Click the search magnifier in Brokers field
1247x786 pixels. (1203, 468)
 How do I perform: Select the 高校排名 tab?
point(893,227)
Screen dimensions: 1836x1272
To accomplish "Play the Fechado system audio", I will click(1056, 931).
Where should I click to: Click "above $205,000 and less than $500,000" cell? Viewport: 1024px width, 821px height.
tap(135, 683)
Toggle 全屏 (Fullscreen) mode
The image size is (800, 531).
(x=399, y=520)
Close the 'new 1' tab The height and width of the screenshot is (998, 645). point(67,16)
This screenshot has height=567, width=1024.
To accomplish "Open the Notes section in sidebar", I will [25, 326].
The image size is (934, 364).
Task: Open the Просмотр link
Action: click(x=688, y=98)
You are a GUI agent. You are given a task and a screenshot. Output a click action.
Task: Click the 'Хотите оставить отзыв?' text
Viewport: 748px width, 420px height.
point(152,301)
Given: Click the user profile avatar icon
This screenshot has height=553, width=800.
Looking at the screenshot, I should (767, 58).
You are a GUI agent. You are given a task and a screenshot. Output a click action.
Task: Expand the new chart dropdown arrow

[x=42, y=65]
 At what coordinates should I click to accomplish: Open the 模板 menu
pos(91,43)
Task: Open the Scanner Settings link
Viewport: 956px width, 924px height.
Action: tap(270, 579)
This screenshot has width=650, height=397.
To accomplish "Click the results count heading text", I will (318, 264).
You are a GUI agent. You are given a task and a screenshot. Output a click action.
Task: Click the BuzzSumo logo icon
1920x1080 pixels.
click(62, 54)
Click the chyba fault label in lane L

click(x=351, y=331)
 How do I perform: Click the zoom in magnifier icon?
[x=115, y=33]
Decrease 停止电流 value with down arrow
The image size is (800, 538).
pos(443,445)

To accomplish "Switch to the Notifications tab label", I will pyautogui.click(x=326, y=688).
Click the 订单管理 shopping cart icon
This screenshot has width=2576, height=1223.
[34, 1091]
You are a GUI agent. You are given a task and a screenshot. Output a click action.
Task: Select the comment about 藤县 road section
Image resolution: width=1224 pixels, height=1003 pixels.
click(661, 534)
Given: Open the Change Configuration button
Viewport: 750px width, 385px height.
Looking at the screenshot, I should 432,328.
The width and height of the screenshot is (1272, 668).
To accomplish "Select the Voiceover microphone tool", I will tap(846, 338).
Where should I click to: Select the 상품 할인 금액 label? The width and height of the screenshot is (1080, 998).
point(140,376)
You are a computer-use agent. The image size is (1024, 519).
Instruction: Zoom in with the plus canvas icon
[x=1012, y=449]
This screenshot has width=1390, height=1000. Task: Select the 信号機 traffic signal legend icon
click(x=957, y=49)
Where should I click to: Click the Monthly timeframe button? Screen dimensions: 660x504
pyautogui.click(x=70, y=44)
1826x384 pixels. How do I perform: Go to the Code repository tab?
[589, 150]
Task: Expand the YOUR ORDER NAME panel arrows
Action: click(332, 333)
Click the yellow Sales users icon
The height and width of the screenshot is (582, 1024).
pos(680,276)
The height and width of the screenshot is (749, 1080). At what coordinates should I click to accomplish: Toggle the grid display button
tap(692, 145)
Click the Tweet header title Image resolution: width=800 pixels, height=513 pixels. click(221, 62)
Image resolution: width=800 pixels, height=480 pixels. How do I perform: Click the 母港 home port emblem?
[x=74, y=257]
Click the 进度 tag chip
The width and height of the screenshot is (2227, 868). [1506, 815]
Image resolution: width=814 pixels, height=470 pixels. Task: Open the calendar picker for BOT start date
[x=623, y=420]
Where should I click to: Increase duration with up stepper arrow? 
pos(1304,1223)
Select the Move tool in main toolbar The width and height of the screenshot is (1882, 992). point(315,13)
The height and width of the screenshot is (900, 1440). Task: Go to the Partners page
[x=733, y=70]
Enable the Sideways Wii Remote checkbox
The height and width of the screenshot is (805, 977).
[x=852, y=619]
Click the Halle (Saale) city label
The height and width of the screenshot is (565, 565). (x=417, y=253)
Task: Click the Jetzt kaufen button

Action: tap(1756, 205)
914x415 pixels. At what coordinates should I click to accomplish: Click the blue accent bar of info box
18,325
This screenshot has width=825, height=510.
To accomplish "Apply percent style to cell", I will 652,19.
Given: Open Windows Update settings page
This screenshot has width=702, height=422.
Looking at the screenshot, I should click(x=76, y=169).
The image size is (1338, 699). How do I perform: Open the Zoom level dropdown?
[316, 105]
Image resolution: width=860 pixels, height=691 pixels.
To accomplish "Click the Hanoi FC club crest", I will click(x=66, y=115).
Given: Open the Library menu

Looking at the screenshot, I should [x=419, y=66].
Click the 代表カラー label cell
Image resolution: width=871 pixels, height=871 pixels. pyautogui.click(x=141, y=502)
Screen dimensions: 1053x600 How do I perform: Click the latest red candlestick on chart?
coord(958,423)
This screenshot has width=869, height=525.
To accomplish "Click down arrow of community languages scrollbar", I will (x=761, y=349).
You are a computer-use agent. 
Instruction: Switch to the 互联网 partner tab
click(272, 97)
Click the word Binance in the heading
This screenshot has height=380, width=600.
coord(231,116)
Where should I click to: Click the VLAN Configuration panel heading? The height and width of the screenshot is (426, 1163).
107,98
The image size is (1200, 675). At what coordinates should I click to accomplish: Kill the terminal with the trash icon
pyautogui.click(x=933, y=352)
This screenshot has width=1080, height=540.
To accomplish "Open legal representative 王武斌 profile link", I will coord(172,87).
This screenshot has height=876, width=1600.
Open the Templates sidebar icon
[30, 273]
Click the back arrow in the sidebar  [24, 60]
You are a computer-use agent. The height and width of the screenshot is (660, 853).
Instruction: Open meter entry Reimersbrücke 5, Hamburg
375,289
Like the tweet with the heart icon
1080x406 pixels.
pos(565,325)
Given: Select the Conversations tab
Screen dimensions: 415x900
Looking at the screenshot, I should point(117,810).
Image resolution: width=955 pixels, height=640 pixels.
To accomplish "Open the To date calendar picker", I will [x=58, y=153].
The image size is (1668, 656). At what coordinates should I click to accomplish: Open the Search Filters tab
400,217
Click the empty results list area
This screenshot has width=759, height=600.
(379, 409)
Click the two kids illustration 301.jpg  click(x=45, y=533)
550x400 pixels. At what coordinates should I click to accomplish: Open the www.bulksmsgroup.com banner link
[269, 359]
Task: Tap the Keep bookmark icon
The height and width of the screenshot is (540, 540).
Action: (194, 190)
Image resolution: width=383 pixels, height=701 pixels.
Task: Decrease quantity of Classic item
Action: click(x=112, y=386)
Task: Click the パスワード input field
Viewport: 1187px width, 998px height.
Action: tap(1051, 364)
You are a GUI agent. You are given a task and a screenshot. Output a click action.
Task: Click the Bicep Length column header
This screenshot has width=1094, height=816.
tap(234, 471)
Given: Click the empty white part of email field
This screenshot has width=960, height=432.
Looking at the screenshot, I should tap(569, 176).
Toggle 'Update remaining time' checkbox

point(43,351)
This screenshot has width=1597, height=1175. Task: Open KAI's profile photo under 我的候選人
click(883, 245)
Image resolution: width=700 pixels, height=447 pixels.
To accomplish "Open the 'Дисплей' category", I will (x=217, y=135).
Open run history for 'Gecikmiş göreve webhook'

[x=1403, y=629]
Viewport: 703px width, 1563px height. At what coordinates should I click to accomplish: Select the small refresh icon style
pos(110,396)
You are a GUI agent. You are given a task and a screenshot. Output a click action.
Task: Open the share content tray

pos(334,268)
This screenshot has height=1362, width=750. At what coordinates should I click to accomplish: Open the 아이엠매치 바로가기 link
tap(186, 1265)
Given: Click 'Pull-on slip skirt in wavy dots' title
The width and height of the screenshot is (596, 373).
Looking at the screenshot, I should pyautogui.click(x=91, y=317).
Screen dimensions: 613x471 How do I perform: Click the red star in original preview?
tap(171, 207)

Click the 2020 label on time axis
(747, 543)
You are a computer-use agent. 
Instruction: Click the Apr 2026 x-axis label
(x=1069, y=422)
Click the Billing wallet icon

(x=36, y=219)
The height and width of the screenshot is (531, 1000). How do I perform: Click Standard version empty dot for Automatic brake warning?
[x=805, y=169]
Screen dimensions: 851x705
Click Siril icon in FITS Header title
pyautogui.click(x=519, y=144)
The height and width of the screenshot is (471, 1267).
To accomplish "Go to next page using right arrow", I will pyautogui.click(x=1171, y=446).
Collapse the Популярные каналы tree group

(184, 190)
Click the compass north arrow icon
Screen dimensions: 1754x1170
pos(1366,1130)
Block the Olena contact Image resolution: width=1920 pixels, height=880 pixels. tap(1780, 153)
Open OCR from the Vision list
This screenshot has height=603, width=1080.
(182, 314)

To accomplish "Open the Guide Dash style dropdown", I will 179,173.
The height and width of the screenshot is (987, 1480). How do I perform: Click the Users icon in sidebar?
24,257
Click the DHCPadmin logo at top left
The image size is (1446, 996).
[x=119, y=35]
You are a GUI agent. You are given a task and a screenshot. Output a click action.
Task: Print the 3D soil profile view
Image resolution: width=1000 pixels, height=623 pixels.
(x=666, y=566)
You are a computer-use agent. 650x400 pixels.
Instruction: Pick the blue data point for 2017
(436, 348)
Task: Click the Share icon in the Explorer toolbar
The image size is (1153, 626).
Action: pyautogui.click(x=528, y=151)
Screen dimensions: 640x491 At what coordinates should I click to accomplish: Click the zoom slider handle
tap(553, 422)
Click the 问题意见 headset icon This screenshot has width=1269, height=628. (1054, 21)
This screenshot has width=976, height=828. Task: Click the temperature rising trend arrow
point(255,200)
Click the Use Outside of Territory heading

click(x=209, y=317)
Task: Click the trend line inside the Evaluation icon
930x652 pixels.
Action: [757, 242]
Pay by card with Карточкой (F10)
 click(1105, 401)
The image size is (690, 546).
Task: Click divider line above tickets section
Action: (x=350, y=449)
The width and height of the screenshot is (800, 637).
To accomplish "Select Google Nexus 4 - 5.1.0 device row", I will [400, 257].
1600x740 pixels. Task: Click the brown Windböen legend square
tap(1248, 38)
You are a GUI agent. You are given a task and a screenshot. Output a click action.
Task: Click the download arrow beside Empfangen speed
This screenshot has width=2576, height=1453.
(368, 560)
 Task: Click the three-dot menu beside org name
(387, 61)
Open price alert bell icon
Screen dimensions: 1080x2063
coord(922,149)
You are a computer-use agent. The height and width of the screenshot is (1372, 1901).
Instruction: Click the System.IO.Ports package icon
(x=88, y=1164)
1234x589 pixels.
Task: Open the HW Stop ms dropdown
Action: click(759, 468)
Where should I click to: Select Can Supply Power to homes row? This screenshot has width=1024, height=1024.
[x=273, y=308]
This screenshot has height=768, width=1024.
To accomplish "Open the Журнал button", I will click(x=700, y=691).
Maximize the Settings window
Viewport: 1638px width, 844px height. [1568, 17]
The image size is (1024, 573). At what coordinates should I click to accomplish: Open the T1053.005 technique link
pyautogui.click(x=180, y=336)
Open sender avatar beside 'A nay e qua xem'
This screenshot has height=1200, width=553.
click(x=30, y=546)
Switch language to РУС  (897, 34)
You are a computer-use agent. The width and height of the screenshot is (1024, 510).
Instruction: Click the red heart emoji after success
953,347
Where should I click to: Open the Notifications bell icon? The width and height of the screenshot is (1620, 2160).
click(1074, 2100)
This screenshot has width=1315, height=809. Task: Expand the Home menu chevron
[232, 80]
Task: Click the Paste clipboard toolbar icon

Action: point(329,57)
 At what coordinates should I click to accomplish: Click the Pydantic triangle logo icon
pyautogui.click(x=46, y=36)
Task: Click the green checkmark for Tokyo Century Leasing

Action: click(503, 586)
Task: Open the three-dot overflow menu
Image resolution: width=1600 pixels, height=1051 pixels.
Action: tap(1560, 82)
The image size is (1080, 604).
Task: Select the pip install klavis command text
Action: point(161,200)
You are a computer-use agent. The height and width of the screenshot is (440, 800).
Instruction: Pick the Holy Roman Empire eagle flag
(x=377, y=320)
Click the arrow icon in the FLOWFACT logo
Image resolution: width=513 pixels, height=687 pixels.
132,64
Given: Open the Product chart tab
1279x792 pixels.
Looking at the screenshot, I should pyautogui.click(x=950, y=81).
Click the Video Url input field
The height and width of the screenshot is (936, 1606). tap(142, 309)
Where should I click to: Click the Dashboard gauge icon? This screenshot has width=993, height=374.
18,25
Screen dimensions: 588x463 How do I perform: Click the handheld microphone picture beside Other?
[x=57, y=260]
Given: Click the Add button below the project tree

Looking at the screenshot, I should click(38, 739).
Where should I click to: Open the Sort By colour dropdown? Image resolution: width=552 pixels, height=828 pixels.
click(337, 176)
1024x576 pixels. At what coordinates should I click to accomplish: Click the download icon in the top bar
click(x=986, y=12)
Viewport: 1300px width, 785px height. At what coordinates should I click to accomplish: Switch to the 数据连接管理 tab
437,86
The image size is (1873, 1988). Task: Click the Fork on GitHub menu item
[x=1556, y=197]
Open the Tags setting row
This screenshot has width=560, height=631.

┄┄┄┄┄┄┄┄┄┄

# [Required work]
Going back over the entries above, copy word for word every line from the one that has "Where should I click to: Click the Monthly" on through the one that has "Click the Tweet".

# [Your response]
Where should I click to: Click the Monthly timeframe button? Screen dimensions: 660x504
pyautogui.click(x=70, y=44)
1826x384 pixels. How do I perform: Go to the Code repository tab?
[589, 150]
Task: Expand the YOUR ORDER NAME panel arrows
Action: click(332, 333)
Click the yellow Sales users icon
The height and width of the screenshot is (582, 1024).
pos(680,276)
The height and width of the screenshot is (749, 1080). At what coordinates should I click to accomplish: Toggle the grid display button
tap(692, 145)
Click the Tweet header title Image resolution: width=800 pixels, height=513 pixels. click(221, 62)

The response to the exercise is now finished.